A new poll finds that more than three-quarters of Americans favor abolishing mandatory minimum sentences for nonviolent offenders, a big jump in support since the last time the question was asked. The survey, commissioned by Families Against Mandatory Minimums (FAMM) and conducted last week by Public Opinion Strategies, asked 800 registered voters, "Would you favor or oppose eliminating mandatory minimum prison sentences for nonviolent offenders so that judges have the ability to make sentencing decisions on a case?by?case basis?" Seventy-seven percent of the respondents thought that was a good idea, compared to 59 percent in 2008. More generally, 79 percent agreed that "the federal government is spending too much money on locking up nonviolent offenders and should shift that funding to other pressing public safety priorities like local law enforcement, victims services, and stricter probation and parole."

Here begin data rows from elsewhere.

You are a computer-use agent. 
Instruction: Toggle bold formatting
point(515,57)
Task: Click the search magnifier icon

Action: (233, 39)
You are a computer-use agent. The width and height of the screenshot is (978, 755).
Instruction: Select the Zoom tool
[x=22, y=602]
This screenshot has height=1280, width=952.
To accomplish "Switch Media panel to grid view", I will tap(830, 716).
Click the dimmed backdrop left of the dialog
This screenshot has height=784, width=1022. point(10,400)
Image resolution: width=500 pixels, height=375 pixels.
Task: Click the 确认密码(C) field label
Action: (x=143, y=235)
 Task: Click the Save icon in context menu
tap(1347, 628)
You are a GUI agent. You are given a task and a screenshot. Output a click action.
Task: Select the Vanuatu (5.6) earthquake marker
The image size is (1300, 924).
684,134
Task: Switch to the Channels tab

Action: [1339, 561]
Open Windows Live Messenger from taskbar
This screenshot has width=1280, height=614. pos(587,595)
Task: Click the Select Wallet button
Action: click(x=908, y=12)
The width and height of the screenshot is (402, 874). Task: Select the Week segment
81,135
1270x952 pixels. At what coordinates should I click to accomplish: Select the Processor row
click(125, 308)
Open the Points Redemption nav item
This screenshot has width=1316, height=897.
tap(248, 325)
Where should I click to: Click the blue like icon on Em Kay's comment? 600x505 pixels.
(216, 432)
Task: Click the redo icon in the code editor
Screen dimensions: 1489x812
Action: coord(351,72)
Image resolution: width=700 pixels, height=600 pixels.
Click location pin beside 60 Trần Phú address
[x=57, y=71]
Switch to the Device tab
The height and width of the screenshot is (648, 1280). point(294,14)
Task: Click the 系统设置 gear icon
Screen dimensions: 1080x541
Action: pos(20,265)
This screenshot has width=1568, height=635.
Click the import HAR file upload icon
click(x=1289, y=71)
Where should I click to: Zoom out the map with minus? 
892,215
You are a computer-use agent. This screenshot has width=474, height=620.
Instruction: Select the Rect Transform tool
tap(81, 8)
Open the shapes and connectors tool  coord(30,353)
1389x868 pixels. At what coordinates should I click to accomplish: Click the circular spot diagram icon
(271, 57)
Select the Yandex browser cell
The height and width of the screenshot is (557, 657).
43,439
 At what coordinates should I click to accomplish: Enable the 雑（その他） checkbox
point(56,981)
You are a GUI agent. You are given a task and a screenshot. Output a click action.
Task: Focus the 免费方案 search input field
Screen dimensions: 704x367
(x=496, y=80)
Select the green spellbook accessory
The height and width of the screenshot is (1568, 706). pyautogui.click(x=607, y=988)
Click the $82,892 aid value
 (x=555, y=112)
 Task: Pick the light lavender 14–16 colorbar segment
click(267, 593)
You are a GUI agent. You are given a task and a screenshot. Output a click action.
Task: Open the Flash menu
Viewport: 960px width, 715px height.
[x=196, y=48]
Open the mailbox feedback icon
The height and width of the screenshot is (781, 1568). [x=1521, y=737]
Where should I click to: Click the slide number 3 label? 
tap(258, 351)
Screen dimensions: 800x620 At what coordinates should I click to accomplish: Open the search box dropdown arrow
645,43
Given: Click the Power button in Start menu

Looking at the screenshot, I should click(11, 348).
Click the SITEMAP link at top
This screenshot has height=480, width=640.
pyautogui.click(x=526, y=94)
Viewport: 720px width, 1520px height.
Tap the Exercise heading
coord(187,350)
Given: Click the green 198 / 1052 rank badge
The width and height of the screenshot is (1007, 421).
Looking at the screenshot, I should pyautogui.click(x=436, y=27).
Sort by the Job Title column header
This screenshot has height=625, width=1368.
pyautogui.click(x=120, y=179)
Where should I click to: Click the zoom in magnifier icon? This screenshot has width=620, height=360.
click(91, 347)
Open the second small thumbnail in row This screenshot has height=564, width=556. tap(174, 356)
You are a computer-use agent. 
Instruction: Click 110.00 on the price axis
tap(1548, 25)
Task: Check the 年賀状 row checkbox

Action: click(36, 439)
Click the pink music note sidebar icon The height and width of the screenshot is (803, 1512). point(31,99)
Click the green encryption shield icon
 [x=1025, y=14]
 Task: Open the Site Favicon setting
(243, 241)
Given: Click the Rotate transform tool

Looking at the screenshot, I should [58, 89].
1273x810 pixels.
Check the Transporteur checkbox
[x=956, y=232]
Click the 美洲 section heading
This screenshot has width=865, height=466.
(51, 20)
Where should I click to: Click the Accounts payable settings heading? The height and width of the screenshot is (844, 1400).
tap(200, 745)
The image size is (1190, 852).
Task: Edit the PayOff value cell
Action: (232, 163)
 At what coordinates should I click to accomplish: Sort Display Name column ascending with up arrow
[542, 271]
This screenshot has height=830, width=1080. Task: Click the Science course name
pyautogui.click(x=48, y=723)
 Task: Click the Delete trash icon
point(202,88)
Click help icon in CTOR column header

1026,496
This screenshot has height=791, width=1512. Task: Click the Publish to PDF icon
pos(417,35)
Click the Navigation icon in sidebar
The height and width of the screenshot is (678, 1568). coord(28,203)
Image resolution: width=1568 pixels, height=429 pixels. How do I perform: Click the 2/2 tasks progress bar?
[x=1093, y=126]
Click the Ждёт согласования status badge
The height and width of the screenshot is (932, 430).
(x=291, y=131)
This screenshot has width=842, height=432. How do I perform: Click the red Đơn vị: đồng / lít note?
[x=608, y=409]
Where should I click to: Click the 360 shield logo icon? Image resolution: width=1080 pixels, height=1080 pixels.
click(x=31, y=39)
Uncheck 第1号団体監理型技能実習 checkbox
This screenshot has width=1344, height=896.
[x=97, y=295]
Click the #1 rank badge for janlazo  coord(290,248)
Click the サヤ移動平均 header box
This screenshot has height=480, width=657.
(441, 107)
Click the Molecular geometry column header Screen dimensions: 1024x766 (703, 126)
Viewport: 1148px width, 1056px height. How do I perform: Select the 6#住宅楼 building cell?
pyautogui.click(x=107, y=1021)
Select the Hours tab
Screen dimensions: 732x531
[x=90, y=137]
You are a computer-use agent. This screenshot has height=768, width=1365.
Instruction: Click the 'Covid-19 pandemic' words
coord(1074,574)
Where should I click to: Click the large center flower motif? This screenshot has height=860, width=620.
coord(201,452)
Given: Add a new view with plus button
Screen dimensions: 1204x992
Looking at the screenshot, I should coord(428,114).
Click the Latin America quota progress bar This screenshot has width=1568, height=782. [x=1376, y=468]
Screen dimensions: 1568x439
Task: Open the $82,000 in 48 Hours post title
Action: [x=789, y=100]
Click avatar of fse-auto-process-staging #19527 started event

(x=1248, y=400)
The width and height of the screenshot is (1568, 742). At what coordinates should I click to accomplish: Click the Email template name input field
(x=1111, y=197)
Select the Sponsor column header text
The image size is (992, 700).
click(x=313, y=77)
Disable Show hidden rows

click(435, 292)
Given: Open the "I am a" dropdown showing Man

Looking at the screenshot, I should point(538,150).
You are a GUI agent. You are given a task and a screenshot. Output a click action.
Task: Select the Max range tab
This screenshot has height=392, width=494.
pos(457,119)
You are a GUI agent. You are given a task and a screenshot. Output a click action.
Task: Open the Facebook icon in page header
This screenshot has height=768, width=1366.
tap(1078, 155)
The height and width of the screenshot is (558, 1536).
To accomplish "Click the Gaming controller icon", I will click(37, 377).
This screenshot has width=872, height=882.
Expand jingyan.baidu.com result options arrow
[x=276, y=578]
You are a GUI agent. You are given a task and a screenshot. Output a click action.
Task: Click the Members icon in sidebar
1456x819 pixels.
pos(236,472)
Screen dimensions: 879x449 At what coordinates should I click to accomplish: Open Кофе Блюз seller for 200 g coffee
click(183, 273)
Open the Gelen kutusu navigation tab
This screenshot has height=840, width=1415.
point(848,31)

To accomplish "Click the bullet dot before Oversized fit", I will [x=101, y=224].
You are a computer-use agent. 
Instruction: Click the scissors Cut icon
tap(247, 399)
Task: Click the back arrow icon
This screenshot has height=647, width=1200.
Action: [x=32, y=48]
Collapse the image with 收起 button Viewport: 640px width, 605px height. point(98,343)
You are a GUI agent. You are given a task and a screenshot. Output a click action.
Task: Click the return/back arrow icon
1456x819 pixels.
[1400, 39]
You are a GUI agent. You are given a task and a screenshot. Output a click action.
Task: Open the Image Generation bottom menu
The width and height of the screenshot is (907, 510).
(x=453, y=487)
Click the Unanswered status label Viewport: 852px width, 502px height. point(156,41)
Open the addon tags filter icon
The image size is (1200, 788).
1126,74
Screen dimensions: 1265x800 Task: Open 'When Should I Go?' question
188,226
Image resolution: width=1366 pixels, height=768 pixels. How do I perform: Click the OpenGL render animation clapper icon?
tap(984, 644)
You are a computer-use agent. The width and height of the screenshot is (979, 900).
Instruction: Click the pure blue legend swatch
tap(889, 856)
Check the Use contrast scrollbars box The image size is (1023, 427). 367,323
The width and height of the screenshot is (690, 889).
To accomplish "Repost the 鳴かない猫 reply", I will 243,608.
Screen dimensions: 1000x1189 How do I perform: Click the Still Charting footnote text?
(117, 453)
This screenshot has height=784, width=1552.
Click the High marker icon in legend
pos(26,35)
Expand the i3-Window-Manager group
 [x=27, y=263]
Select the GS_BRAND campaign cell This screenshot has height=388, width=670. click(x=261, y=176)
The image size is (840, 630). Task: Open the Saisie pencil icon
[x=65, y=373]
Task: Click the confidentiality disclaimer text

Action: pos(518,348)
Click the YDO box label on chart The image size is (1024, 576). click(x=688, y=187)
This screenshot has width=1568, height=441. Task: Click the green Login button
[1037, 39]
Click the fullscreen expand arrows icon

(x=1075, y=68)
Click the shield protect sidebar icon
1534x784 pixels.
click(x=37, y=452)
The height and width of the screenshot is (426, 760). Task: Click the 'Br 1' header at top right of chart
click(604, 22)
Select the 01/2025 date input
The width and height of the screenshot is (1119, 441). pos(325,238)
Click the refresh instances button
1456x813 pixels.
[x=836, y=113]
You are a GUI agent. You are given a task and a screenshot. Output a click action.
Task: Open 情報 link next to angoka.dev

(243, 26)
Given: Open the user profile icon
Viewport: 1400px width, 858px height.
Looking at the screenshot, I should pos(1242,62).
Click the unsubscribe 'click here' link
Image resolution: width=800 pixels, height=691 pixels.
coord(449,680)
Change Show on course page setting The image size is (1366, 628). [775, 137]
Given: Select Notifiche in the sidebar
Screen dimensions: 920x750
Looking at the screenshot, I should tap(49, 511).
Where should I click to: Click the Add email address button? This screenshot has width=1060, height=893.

The sentencing reform legislation that has the best shot of being enacted by the current Congress does not go nearly as far as the change described in the poll, so it seems plausible that an even larger majority of voters would approve of it. If hesitant Republican legislators need more reassurance, they should note that abolishing mandatory minimums for nonviolent offenses is popular within their own party, with support from 71 percent of Republicans (compared to 86 percent of Democrats). Furthermore, supporters of sentencing reform are more inclined than opponents to vote based on that issue: 42 percent said they would be more likely to vote for a congressman who supported scaling back mandatory minimums, while only 13 percent said they would be less likely to vote for him.
"In 25 years, I have never seen such deep and wide support for eliminating mandatory minimum sentences," says FAMM President Julie Stewart. "What these results tell me is that Congress shouldn't tinker around the edges. The public wants bold reform and is committed to supporting members of Congress who embrace bold reform."